Nous avons posé la question à Godeberthe Hakizimana, l’avocate de la victime. Elle nous a dit qu’elle n’avait pas été informée de la libération de M. Bacinoni.
Le diable réside dans les détails
Nous avons contacté le président de la Cour d’appel de Gitega pour lui demander ce qu’il en est de cette affaire. Il nous a expliqués qu’en fait la Cour d’appel casse et renvoie l’affaire au tribunal qui a rendu la décision faisant l’objet de cassation. Puisque le demandeur a déjà saisi la Cour suprême, notre interlocuteur nous a demandé de nous adresser à cette dernière, puisqu’il ignore les détails de cette affaire. Nous avons consulté la requête d’introduction du recours en cassation qui a été reçue le 05/7/201. L’affaire a été enregistrée sous le numéro RPC 4127. Mais au moment où nous mettons en ligne, notre source à la Cour suprême ne nous avait pas encore dit ce qui se trouve dans ce dossier pour comprendre comment Jean Claude Bacinoni a été libéré au bout de 5 ans alors que sa peine était de 15 ans de servitude pénale.
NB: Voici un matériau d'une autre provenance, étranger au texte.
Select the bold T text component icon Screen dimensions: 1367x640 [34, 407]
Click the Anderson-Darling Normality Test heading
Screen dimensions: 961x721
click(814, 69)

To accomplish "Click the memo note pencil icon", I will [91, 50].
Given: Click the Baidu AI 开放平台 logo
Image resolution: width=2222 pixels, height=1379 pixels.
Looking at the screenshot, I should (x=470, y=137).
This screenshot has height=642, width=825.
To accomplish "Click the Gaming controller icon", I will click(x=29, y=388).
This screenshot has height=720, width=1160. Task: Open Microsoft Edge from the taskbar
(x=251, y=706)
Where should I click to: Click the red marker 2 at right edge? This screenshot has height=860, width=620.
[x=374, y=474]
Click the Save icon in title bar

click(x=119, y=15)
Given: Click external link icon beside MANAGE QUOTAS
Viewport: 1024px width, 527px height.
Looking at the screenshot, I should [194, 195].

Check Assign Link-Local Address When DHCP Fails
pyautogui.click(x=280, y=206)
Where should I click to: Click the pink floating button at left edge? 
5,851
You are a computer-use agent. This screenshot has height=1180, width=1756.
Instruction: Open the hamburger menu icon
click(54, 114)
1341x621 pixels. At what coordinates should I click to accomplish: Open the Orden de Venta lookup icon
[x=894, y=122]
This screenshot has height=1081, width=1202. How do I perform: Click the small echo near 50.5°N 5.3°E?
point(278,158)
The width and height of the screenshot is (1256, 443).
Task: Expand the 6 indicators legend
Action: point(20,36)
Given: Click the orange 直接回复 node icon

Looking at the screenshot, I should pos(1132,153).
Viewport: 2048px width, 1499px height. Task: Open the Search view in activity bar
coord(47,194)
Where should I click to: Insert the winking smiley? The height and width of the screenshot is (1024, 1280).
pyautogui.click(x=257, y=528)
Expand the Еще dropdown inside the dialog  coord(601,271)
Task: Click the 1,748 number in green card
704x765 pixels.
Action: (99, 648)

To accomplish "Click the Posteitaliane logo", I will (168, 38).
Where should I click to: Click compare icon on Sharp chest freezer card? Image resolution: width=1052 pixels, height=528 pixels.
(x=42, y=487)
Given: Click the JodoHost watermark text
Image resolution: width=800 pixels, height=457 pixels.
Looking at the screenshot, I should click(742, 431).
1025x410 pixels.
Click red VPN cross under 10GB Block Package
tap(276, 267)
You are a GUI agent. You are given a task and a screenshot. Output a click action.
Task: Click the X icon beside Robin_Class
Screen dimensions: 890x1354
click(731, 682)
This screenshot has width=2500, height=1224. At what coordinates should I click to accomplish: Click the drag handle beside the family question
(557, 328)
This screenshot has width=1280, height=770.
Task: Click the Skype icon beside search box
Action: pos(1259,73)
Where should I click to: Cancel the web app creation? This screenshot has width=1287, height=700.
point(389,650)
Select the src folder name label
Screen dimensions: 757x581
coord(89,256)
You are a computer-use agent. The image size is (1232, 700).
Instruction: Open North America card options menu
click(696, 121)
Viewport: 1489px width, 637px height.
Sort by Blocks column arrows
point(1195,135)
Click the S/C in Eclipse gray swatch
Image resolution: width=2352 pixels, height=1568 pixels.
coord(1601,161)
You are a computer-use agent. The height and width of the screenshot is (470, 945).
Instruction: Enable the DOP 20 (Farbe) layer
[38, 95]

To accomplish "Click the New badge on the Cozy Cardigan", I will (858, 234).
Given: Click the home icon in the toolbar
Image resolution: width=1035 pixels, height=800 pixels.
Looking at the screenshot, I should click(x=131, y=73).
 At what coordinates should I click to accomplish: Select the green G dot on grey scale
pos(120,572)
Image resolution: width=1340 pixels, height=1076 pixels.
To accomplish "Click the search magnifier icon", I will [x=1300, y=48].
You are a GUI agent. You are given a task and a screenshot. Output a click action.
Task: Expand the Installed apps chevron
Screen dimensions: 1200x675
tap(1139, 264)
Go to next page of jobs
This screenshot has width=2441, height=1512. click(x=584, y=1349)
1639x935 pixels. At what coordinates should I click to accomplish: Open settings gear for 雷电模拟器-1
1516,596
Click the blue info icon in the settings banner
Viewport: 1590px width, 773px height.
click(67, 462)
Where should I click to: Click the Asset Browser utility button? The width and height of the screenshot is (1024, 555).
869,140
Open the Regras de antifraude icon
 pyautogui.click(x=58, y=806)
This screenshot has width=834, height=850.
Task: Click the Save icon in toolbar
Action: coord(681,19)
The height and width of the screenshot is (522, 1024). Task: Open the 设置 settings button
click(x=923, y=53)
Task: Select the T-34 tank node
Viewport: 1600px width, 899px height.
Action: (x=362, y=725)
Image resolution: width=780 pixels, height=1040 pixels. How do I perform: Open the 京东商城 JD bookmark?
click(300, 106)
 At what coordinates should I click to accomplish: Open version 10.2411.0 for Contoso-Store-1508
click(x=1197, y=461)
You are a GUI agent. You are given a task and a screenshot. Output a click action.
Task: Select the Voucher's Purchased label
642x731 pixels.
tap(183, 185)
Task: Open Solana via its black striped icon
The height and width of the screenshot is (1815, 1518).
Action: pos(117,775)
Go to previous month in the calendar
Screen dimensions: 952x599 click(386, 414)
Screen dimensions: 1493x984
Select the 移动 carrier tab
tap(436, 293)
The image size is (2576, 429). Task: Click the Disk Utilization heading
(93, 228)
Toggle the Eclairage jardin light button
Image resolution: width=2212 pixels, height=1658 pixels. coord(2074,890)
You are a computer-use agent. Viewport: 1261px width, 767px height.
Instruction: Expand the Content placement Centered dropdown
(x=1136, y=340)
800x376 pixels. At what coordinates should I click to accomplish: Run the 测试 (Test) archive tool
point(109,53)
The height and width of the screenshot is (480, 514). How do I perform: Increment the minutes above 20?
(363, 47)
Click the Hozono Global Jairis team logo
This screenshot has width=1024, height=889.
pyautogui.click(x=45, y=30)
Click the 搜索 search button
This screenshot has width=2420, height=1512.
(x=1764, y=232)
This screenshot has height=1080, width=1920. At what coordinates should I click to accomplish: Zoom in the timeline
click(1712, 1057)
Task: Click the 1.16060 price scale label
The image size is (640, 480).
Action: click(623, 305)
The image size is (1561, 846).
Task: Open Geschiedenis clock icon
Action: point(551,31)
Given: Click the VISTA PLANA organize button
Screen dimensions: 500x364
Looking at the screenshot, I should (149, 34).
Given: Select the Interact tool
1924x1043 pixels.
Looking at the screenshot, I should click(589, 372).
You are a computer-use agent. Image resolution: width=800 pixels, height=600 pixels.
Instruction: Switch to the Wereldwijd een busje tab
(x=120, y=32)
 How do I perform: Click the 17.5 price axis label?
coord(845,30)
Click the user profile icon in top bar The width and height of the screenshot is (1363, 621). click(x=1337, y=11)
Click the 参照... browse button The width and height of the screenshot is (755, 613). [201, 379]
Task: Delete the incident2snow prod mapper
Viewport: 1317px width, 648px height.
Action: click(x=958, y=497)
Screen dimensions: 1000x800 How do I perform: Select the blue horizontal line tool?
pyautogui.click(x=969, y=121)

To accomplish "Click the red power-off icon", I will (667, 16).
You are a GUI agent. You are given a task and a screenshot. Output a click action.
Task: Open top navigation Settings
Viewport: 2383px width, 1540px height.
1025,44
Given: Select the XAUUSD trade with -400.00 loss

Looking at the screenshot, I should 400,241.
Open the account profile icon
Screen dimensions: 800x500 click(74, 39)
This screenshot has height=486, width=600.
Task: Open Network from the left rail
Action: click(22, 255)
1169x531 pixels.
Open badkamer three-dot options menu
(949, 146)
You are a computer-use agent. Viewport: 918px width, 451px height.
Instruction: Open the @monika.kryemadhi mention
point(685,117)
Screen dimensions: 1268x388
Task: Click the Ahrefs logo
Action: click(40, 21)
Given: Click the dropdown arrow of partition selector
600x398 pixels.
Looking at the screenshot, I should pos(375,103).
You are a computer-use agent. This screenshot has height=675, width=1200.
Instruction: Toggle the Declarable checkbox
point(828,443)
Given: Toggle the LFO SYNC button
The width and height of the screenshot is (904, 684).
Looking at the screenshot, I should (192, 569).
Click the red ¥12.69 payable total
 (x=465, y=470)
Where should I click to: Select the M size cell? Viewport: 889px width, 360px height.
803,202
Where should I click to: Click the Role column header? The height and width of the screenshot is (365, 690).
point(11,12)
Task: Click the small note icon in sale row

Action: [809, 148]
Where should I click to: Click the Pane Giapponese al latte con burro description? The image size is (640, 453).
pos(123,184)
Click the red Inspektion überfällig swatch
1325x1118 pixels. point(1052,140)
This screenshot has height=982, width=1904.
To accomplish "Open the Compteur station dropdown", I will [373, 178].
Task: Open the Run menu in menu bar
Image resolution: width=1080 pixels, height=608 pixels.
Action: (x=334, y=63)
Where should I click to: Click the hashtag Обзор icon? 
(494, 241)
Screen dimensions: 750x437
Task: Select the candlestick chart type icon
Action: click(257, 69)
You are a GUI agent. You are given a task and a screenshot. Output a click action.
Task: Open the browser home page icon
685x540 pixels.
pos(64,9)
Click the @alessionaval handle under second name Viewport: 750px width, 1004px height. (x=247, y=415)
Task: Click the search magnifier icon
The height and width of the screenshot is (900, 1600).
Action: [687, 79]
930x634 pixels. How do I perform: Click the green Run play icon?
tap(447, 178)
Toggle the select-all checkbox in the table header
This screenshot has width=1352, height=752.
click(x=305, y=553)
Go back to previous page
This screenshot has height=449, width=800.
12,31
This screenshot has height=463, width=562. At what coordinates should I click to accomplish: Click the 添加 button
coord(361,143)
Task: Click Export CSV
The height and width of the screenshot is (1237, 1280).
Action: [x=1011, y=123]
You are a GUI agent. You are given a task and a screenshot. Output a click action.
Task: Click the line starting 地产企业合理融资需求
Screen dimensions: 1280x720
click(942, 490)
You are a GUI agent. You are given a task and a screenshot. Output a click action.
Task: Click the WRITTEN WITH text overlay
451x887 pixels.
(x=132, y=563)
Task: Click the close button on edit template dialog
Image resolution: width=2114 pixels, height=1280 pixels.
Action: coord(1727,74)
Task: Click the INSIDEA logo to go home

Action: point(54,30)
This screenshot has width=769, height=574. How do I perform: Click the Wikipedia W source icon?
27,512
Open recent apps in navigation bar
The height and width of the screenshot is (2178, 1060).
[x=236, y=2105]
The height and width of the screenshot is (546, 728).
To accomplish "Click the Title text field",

Rappelons à toute fin utile que d’après la loi n° 1/13 du 22 septembre 2016 portant prévention, protection des victimes et répression des violences basées sur le genre que les peines liées aux VBG sont incompressibles et non graciables (article 61). Une libération anticipée dans ce genre d’infractions est donc tout simplement impossible, selon le droit positif burundais.